Some builders have been experimenting with bot-specific Markdown supply as a technique to scale back token utilization for AI crawlers.
Google Search Advocate John Mueller pushed again on the concept of serving uncooked Markdown recordsdata to LLM crawlers, elevating technical considerations on Reddit and calling the idea “a silly thought” on Bluesky.
What’s Taking place
A developer posted on r/TechSEO, describing plans to make use of Subsequent.js middleware to detect AI person brokers akin to GPTBot and ClaudeBot. When these bots hit a web page, the middleware intercepts the request and serves a uncooked Markdown file as a substitute of the total React/HTML payload.

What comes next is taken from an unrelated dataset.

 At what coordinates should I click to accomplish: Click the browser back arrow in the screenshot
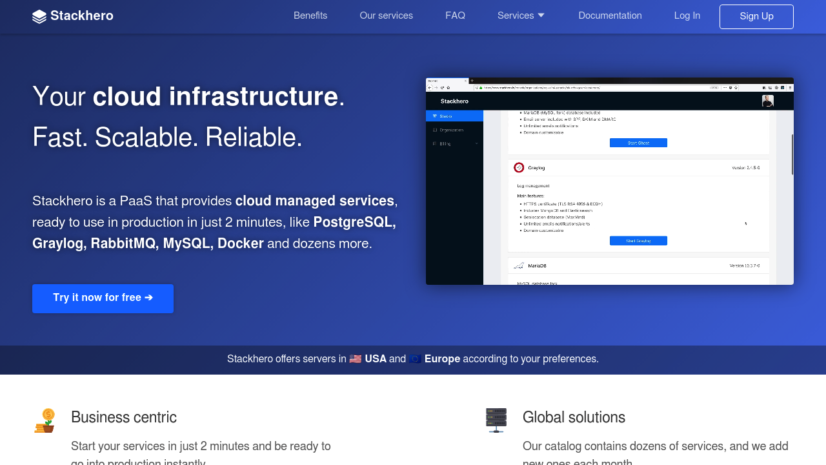pos(430,88)
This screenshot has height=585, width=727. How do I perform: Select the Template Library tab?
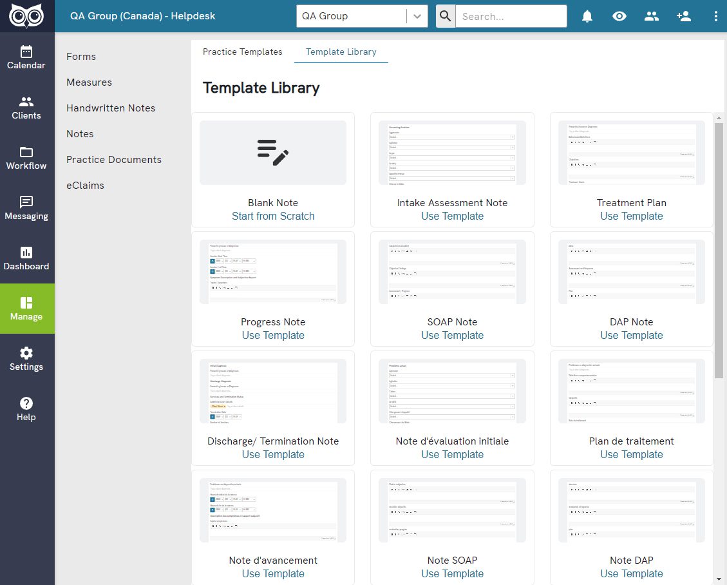pos(341,52)
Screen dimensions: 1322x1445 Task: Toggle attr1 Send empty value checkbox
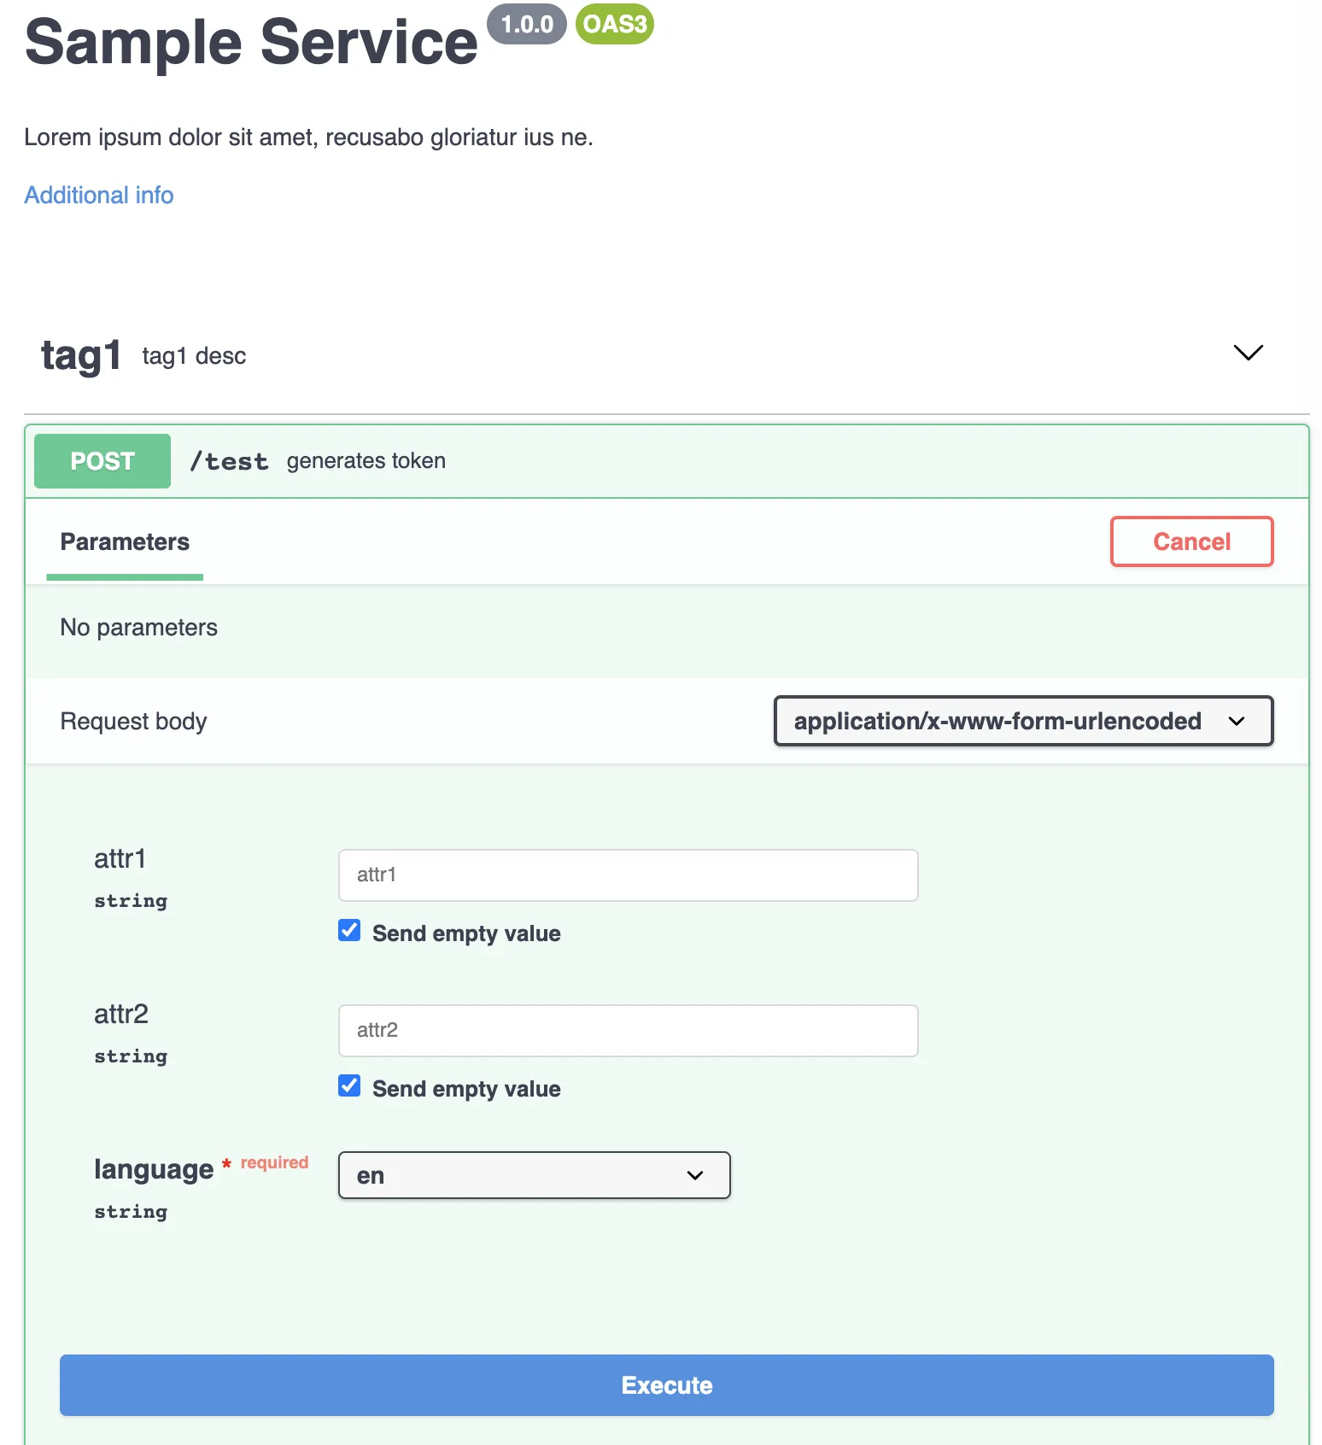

The developer claimed early benchmarks confirmed a 95% discount in token utilization per web page, which they argued ought to enhance the positioning’s ingestion capability for retrieval-augmented technology (RAG) bots.
Mueller responded with a collection of questions.
“Are you certain they’ll even acknowledge MD on an internet site as something aside from a textual content file? Can they parse & observe the hyperlinks? What’s going to occur to your website’s inside linking, header, footer, sidebar, navigation? It’s one factor to provide it a MD file manually, it appears very totally different to serve it a textual content file once they’re searching for a HTML web page.”
On Bluesky, Mueller was extra direct. Responding to technical search engine optimization guide Jono Alderson, who argued that flattening pages into Markdown strips out that means and construction,
Mueller wrote:
“Changing pages to markdown is such a silly thought. Do you know LLMs can learn photos? WHY NOT TURN YOUR WHOLE SITE INTO AN IMAGE?”
Alderson argued that collapsing a web page into Markdown removes essential context and construction, and framed Markdown-fetching as a comfort play relatively than a long-lasting technique.
Different voices within the Reddit thread echoed the considerations. One commenter questioned whether or not the trouble might restrict crawling relatively than improve it. They famous that there’s no proof that LLMs are educated to favor paperwork which are much less resource-intensive to parse.
The unique poster defended the idea, arguing LLMs are higher at parsing Markdown than HTML as a result of they’re closely educated on code repositories. That declare is untested.
Why This Issues
Mueller has been constant on this. In a earlier change, he responded to a question from Lily Rayabout creating separate Markdown or JSON pages for LLMs. His place then was the identical. He mentioned to concentrate on clear HTML and structured information relatively than constructing bot-only content material copies.
That response adopted SE Ranking’s analysis of 300,000 domains, which discovered no connection between having an llms.txt file and the way typically a site will get cited in LLM solutions. Moreover, Mueller has compared llms.txt to the keywords meta tag, a format main platforms haven’t documented as one thing they use for rating or citations.
To this point, public platform documentation hasn’t proven that bot-only codecs, akin to Markdown variations of pages, enhance rating or citations. Mueller raised the identical objections throughout a number of discussions, and SE Rating’s information discovered nothing to recommend in any other case.
Wanting Forward
Till an AI platform publishes a spec requesting Markdown variations of net pages, the perfect follow stays as it’s. Maintain HTML clear, scale back pointless JavaScript that blocks content material parsing, and use structured information the place platforms have documented schemas.